There is potential for a similar risk pooling model to be developed for other catastrophic events like pandemics. The solution would rely on the risk being shared between policyholders, insurers and governments. The key to its success is the level of consumer participation, which could be made voluntary, indirectly compulsory or legally mandated. The model will need to be tailored to the unique risk profiles and risk tolerance of the economy, with the right economic incentives in place for all policyholders to enact measures of mitigation. As the litigation around coverage for business interruption has demonstrated, when looking to provide insurance coverage for events that involve systemic losses, the risk and triggers need to be clearly defined.
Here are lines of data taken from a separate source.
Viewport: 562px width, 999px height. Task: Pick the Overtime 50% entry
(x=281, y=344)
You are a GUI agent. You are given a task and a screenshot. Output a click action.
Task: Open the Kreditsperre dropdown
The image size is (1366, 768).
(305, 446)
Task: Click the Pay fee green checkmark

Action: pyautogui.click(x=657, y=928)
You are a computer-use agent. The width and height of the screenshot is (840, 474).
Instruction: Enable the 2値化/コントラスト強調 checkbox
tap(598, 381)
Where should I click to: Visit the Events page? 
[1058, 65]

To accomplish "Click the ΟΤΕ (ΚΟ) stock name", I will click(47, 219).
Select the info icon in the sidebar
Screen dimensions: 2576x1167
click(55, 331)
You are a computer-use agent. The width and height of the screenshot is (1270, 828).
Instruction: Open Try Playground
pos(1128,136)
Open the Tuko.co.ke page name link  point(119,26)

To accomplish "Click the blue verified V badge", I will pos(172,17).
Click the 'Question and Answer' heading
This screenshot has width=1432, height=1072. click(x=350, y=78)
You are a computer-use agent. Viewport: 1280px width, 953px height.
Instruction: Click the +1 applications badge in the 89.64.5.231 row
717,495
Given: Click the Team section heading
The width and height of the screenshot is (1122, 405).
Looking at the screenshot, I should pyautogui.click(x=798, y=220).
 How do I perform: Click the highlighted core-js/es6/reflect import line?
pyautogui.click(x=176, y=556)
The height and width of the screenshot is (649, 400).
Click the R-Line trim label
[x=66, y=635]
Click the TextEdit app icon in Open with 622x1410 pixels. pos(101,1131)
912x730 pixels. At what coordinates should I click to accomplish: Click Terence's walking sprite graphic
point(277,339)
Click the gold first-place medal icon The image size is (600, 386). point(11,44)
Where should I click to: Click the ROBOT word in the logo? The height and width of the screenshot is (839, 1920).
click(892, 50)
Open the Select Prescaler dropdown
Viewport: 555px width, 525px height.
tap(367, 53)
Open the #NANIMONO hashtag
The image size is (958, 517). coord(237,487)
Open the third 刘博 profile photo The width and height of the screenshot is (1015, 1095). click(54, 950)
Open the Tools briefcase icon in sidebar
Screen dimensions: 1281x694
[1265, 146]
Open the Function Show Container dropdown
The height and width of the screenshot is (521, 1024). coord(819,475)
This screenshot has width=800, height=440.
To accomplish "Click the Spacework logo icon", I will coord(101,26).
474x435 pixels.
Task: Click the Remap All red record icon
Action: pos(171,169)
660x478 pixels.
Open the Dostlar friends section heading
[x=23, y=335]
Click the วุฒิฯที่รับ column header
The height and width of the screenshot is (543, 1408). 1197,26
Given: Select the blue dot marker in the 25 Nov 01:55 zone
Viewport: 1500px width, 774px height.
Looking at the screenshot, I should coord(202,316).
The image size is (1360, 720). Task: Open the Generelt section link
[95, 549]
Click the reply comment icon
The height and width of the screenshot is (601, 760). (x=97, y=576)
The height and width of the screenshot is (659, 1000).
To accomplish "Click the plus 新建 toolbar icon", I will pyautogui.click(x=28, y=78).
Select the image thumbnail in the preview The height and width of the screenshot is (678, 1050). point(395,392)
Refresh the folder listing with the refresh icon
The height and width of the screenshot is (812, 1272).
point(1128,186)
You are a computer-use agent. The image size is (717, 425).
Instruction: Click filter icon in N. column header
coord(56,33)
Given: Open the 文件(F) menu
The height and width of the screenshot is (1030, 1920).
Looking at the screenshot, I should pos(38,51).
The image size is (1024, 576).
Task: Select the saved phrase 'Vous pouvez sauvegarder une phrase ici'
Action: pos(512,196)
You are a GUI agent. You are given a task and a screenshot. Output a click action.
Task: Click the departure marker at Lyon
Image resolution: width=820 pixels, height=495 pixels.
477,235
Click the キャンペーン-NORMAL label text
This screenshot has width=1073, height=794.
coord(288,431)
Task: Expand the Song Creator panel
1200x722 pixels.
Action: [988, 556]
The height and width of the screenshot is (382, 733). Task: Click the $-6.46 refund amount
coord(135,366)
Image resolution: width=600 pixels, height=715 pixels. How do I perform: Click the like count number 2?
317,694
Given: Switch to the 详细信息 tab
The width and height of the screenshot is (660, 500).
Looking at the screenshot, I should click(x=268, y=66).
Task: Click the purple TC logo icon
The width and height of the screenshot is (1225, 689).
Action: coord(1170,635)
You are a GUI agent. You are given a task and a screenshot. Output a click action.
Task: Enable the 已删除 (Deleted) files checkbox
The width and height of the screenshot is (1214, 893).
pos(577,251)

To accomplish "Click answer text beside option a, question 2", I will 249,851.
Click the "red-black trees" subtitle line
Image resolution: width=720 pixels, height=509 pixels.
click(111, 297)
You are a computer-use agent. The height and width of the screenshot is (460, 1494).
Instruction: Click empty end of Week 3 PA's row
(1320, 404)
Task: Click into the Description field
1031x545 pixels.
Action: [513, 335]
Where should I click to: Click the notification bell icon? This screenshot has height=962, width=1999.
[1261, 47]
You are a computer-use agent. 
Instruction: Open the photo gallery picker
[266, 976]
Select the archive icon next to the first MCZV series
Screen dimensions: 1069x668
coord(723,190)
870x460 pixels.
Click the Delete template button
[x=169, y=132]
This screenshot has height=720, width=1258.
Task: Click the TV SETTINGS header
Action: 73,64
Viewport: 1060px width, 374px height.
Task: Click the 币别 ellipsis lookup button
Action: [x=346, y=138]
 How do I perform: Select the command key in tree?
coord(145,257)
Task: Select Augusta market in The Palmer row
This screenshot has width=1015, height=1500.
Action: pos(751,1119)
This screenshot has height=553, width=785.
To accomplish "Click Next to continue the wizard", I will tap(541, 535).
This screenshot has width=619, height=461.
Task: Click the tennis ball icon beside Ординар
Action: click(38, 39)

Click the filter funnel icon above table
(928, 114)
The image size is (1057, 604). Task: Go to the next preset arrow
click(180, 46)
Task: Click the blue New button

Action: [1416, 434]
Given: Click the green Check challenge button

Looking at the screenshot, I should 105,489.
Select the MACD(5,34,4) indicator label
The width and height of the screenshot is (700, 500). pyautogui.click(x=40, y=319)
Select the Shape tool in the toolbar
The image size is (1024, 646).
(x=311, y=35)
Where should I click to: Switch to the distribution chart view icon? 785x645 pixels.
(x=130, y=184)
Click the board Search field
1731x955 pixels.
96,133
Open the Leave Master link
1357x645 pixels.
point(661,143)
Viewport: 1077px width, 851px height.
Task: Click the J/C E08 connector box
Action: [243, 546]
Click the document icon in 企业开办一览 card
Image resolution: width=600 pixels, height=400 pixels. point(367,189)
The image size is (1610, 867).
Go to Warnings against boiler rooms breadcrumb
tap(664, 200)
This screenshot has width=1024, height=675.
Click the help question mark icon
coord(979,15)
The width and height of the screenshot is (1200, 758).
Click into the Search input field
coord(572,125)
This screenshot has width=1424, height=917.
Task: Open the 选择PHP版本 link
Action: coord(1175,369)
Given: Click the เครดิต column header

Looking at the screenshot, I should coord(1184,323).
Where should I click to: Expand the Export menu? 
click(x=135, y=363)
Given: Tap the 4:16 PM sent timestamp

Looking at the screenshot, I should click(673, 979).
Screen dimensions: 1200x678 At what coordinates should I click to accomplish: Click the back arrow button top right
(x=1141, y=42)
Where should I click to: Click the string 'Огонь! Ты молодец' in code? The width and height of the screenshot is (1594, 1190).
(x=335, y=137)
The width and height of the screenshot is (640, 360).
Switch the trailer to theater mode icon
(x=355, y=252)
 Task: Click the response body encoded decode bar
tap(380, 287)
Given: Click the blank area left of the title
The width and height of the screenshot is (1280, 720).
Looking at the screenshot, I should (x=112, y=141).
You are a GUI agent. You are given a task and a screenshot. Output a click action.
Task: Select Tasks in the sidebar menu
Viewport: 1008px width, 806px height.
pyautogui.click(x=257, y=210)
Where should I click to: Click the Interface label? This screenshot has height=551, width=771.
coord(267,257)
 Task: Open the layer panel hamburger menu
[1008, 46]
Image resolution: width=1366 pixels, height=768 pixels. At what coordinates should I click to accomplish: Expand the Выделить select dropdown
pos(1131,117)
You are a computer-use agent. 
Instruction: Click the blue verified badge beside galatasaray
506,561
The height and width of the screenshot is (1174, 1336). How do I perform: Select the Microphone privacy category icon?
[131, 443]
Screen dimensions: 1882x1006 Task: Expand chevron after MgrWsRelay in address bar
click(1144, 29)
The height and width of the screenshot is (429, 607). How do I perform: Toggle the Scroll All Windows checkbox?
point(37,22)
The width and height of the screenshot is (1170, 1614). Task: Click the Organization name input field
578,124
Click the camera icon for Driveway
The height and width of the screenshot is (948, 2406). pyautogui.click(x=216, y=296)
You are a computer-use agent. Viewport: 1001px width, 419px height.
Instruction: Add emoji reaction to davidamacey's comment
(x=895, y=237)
In the case of a pandemic where the loss is so wide-ranging, it requires innovative approaches to clarify and narrow the coverage to where insurance can most meaningfully address the most important aspects of the risk.
An industry-designed solution that government can work with is an attractive proposal for any finance ministry. Discussions are starting to take place - in the UK led by Lloyd’s and a new industry-led ‘Pandemic Re’ Group - but greater urgency is needed. Whilst industry does the ‘heavy-lifting’ around potential protection models and mechanisms, government needs to take steps to build economic resilience planning into its processes.
Politics is often geared towards short-termism. Thoughtful, long-term resilience planning needs to be implanted as a principle across the different levels of government. A series of relatively easy ‘quick-wins’ could help jump-start activity in this area. Establishing a government and industry advisory panel on economic resilience and protection and/or an independent review to look at resilience in the economy would help kick off necessary discussions. A defined ministerial responsibility for economic resilience, covering contingency and protection measures, could also serve to bring a sharper focus to the issue.
The COVID-19 pandemic has served as a harsh reminder that, despite rising prosperity and technological advancement, catastrophic events still have the capacity to bring major economies to their knees. Governments and industry cannot risk the same mistake of waiting to play catch-up in a future pandemic situation. The insurance sector faces significant reputational and regulatory risks if it is not seen to be adequately fulfilling its duty in protecting business and consumers. There is a unique opportunity, as well as an urgent need, to learn the lessons and work together in the future.